Question

Verify the identity.
$$\dfrac {\sec t-\cos t}{\sec t}=\sin ^{2}t$$

Answer

**step1** Understanding the problem

The problem asks us to verify a trigonometric identity. This means we need to show that the expression on the left side of the equation is equivalent to the expression on the right side of the equation for all valid values of $$t$$. The identity to verify is:
$$\dfrac {\sec t-\cos t}{\sec t}=\sin ^{2}t$$

**step2** Expressing in terms of sine and cosine

To simplify the expression on the left side of the identity, it is often helpful to express all trigonometric functions in terms of their fundamental components, sine and cosine.
We know that the secant function is the reciprocal of the cosine function:
$$\sec t = \dfrac{1}{\cos t}$$
Now, we substitute this into the Left Hand Side (LHS) of the identity:
$$LHS = \dfrac {\sec t-\cos t}{\sec t} = \dfrac {\dfrac{1}{\cos t}-\cos t}{\dfrac{1}{\cos t}}$$

**step3** Simplifying the numerator

Next, we simplify the expression in the numerator of the complex fraction.

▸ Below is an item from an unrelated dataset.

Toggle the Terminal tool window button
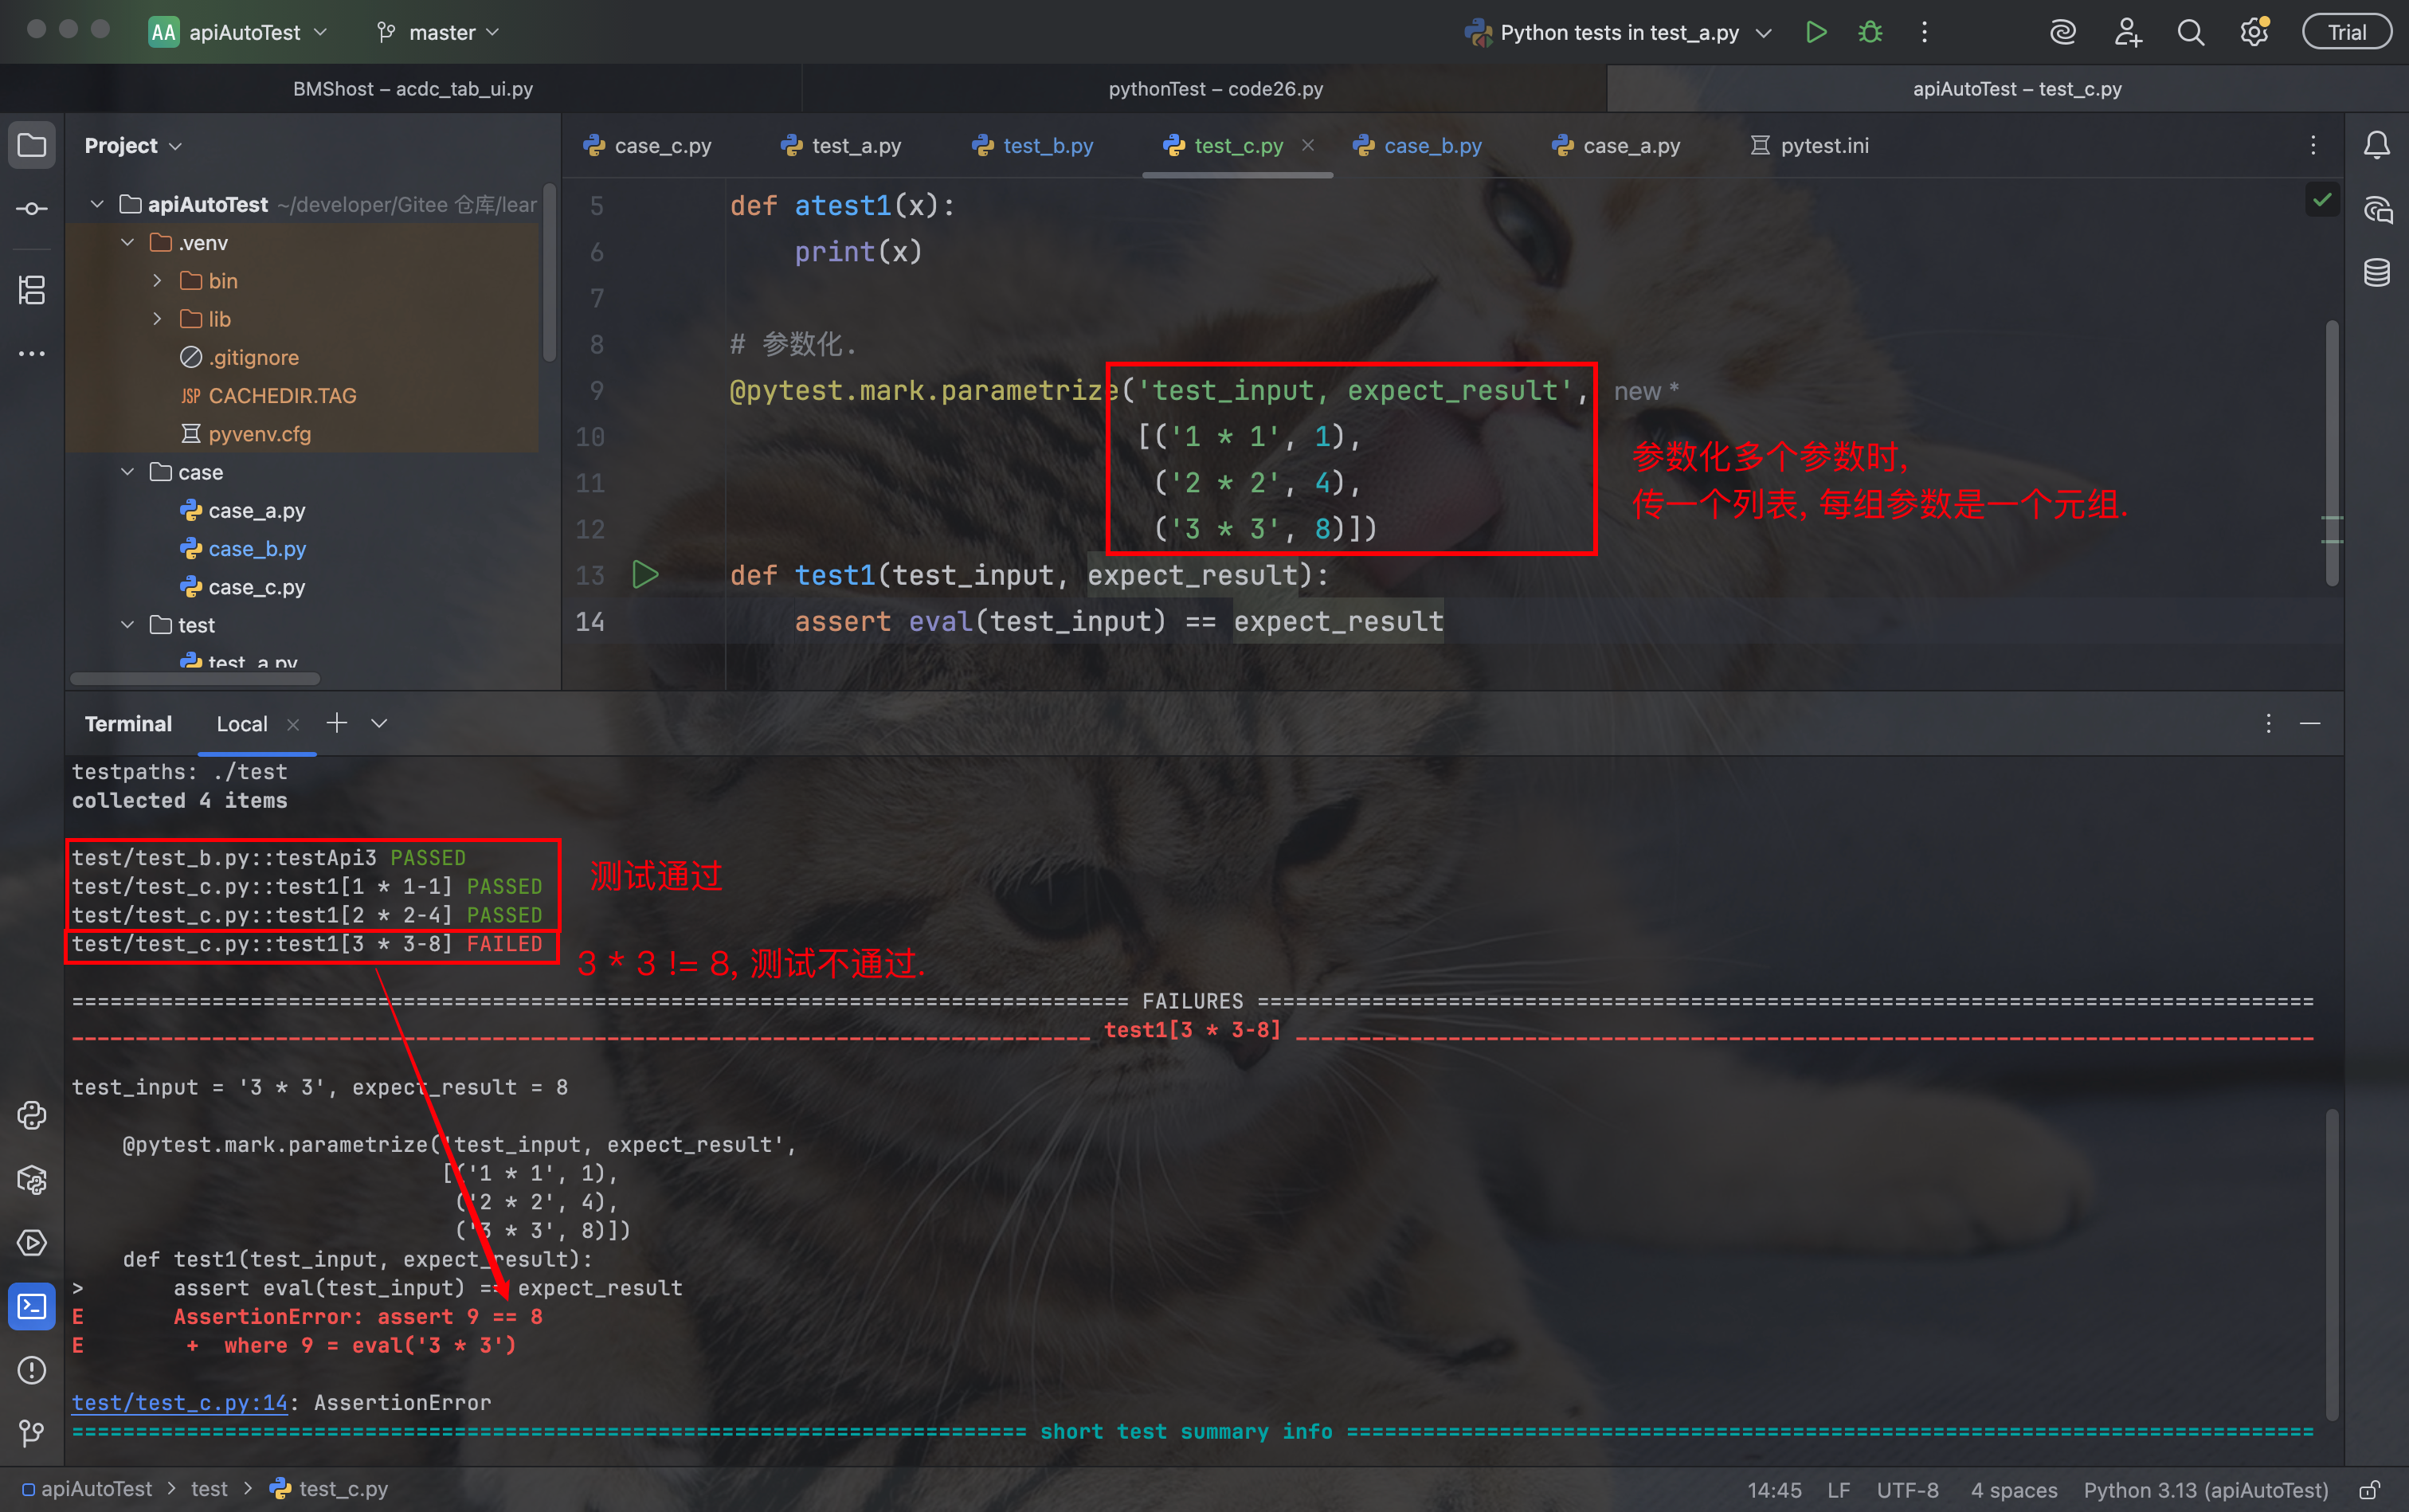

The numerator is $$\dfrac{1}{\cos t}-\cos t$$.
To subtract these two terms, we need a common denominator. We can rewrite $$\cos t$$ as a fraction with $$\cos t$$ as the denominator:
$$\cos t = \dfrac{\cos t \times \cos t}{\cos t} = \dfrac{\cos^2 t}{\cos t}$$
Now, subtract the fractions in the numerator:
$$\dfrac{1}{\cos t}-\dfrac{\cos^2 t}{\cos t} = \dfrac{1-\cos^2 t}{\cos t}$$

**step4** Simplifying the complex fraction

Now, we substitute the simplified numerator back into the LHS expression:
$$LHS = \dfrac {\dfrac{1-\cos^2 t}{\cos t}}{\dfrac{1}{\cos t}}$$
To divide by a fraction, we multiply by its reciprocal. The reciprocal of $$\dfrac{1}{\cos t}$$ is $$\dfrac{\cos t}{1}$$:
$$LHS = \dfrac{1-\cos^2 t}{\cos t} \times \dfrac{\cos t}{1}$$

**step5** Canceling common terms

We can observe that there is a common term, $$\cos t$$, in the numerator and the denominator. These terms can be canceled out:
$$LHS = 1-\cos^2 t$$

**step6** Applying a Pythagorean identity

We recall one of the fundamental trigonometric identities, the Pythagorean identity:
$$\sin^2 t + \cos^2 t = 1$$
From this identity, we can rearrange it to find an expression for $$1-\cos^2 t$$. If we subtract $$\cos^2 t$$ from both sides of the Pythagorean identity, we get:
$$\sin^2 t = 1-\cos^2 t$$
Therefore, we can substitute $$\sin^2 t$$ for $$1-\cos^2 t$$ in our LHS expression:
$$LHS = \sin^2 t$$

**step7** Conclusion

We have successfully transformed the Left Hand Side (LHS) of the identity into $$\sin^2 t$$.
The Right Hand Side (RHS) of the given identity is also $$\sin^2 t$$.
Since LHS = RHS ($$\sin^2 t = \sin^2 t$$), the identity is verified.
This confirms that $$\dfrac {\sec t-\cos t}{\sec t}=\sin ^{2}t$$ is a true statement for all values of $$t$$ where the expressions are defined.